Was steht dem Turmhahn bevor, eingeschmolzen soll er werden wie Glocken in Kriegszeiten. Doch ein Pfarrer rettet ihn und lässt ihn in seine Stube bringen. Wo kommt er da unter?


Ein alter Ofen aber stand
In der Ecke linker Hand.
Recht als ein Turn tät er sich strecken
Mit seinem Gipfel bis zur Decken,
Mit Säulwerk, Blumwerk, kraus und spitz –
O anmutsvoller Ruhesitz!
Zuöberst auf dem kleinen Kranz
Der Schmied mich auf ein Stänglein pflanzt'.

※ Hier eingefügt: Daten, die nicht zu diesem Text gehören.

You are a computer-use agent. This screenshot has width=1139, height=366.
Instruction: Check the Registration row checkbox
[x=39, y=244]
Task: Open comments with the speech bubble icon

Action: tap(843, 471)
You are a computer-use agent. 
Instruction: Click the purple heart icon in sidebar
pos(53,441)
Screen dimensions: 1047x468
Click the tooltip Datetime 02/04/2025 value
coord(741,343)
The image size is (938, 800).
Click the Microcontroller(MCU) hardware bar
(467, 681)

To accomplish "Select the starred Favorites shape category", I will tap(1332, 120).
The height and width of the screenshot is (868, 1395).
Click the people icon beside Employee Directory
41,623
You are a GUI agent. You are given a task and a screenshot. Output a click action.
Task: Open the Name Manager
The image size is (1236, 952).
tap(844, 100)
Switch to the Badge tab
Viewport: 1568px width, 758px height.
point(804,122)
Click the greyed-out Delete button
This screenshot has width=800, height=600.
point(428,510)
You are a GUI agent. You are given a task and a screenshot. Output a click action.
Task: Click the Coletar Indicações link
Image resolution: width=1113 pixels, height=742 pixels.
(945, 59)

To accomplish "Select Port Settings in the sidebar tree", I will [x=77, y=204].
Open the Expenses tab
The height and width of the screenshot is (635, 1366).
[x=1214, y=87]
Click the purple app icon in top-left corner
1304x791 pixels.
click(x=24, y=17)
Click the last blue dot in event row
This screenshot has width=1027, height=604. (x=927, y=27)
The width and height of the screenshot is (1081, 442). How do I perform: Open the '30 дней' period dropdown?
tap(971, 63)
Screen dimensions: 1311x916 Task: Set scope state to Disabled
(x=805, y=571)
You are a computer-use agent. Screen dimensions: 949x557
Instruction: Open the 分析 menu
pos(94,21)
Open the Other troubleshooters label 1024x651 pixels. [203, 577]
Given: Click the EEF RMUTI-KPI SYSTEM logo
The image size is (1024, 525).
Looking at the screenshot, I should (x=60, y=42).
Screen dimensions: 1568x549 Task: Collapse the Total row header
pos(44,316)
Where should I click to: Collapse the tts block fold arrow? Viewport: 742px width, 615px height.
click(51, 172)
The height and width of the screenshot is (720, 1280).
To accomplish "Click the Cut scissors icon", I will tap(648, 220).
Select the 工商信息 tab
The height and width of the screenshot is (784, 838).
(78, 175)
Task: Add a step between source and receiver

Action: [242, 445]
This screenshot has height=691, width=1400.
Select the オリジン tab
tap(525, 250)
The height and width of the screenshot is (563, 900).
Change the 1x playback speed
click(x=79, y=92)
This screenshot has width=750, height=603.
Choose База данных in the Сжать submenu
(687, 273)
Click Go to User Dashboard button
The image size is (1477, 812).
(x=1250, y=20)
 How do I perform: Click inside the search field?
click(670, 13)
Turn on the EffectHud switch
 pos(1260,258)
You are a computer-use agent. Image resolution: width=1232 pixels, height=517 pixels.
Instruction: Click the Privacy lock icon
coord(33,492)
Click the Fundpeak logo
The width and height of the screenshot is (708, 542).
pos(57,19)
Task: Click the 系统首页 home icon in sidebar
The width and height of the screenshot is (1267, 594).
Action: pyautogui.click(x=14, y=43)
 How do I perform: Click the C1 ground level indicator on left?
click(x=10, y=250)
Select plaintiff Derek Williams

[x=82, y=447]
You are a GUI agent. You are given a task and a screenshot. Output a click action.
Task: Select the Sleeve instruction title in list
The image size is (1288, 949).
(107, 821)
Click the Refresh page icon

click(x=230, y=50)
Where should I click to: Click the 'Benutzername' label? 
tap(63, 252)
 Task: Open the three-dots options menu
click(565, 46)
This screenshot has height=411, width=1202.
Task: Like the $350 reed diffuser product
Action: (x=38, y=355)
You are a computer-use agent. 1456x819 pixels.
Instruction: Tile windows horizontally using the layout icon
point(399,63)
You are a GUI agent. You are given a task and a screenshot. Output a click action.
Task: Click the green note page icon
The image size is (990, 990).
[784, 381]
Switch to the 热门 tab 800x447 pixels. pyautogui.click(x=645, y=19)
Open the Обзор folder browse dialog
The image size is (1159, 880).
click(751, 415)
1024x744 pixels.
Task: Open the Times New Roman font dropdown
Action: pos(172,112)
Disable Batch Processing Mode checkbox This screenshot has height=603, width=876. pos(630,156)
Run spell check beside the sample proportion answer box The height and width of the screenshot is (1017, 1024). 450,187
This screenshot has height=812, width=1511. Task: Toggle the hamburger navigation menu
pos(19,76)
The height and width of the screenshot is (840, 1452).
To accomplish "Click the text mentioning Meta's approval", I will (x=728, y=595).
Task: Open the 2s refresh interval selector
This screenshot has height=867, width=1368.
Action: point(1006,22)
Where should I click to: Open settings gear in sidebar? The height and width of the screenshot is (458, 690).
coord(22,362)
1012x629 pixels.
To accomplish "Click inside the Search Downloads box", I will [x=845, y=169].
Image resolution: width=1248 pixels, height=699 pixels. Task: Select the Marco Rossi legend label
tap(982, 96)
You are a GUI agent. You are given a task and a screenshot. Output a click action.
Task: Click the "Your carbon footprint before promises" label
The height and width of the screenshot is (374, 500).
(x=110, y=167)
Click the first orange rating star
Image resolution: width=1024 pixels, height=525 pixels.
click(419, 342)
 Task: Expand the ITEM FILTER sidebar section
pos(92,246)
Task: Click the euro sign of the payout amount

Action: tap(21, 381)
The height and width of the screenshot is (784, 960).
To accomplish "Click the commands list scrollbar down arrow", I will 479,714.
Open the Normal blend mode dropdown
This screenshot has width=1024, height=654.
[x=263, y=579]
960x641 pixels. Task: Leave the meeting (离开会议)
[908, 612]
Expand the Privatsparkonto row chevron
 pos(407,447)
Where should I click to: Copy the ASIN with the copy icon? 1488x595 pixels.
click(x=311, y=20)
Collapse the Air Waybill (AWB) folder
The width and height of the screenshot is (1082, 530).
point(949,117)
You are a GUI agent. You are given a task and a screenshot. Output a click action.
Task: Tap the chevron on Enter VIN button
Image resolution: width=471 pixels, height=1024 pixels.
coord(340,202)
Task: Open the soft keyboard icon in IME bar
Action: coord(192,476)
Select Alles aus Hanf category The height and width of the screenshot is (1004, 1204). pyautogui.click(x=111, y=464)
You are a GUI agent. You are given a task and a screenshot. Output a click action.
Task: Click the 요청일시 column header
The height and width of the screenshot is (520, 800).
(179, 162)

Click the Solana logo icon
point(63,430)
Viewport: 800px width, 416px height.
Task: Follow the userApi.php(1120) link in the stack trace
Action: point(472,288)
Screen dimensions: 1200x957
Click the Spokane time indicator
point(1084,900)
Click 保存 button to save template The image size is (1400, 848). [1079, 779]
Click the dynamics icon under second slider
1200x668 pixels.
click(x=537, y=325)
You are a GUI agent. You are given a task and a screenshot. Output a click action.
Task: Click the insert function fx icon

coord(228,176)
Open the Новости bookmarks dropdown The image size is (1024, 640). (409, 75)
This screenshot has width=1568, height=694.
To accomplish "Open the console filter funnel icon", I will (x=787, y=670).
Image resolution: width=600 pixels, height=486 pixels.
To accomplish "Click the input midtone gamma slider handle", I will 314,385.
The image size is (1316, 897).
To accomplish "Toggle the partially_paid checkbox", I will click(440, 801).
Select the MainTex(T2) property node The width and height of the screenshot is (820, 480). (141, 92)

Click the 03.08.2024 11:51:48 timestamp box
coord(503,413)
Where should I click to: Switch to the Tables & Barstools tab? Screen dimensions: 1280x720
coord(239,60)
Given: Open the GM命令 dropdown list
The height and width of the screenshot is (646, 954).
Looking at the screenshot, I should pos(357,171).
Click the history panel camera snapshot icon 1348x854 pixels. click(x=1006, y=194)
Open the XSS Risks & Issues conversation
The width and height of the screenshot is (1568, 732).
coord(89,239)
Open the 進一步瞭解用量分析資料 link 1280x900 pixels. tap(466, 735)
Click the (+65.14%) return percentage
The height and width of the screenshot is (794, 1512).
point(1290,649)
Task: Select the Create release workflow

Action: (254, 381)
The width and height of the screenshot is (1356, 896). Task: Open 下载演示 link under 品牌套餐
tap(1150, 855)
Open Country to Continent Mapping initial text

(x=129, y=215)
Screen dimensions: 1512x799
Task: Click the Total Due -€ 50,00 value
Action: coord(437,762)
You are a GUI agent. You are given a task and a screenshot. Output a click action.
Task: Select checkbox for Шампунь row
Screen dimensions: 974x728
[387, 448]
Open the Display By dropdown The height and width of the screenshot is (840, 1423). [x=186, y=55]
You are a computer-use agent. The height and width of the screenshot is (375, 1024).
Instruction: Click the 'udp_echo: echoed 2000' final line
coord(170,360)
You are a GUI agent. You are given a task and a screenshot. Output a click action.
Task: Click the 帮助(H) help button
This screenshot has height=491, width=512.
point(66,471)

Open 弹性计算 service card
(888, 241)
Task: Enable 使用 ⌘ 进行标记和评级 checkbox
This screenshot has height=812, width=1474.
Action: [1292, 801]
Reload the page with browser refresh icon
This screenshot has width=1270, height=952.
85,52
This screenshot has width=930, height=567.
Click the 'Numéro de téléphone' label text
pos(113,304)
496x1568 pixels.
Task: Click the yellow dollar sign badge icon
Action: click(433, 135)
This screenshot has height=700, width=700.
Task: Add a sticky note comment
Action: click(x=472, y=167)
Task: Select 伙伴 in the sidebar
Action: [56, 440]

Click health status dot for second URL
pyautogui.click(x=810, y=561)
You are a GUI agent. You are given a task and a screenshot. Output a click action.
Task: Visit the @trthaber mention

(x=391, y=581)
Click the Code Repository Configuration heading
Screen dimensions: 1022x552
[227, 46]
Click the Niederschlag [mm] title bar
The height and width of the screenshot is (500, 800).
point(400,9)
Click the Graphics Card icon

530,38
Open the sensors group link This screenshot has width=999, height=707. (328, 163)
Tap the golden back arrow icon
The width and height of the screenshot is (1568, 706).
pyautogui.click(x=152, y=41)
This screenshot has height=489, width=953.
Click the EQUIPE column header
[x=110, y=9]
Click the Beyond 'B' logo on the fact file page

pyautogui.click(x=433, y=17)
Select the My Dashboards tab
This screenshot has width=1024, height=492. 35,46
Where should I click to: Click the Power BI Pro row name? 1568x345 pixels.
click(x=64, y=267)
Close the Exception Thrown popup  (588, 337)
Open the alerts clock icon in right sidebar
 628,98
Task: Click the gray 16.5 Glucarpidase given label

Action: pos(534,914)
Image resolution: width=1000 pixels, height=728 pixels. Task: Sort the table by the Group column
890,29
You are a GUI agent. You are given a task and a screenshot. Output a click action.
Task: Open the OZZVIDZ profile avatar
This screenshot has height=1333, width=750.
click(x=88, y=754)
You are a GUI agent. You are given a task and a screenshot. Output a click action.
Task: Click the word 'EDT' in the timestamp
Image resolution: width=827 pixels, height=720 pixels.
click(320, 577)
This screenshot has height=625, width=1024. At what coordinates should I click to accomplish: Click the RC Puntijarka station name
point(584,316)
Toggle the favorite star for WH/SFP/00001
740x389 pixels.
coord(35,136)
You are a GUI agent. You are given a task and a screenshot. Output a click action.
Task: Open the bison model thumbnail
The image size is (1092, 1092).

Betrachtet mir das Werk genau!
Mir deucht's ein ganzer Münsterbau;
Mit Schildereien wohl geziert,
Mit Reimen christlich ausstaffiert.
Davon vernahm ich manches Wort,
Dieweil der Ofen ein guter Hort
Für Kind und Kegel und alte Leut,
Zu plaudern, wann es wind't und schneit.

Der Turmhahn ist's zufrieden. Er sieht sich wieder auf der Spitze einer Kirche stehen, diesmal sogar einer besonders bedeutsamen, eines Münsters.
Weiterlesen kann man das Ganze bei Zeno.org. Man bekommt dabei sogar Gelegenheit, dem Pfarrer bei der Verfertigung der Predigt zuzusehen, und - in der kalten Jahreszeit besonders erfreulich - sich dran zu erfreuen, dass man sicher zu Hause sitzt.
Denn Ratten kommen und fressen den Bischof, Belsazars Hohn wird gerächt. Doch zwischen Sara, Abrahams Frau, die nicht glauben will, dass sie schwanger werden wird, und Gott geht es schon wieder idyllisch zu. Sie wird für ihren leicht verständlichen Unglauben nicht gestraft.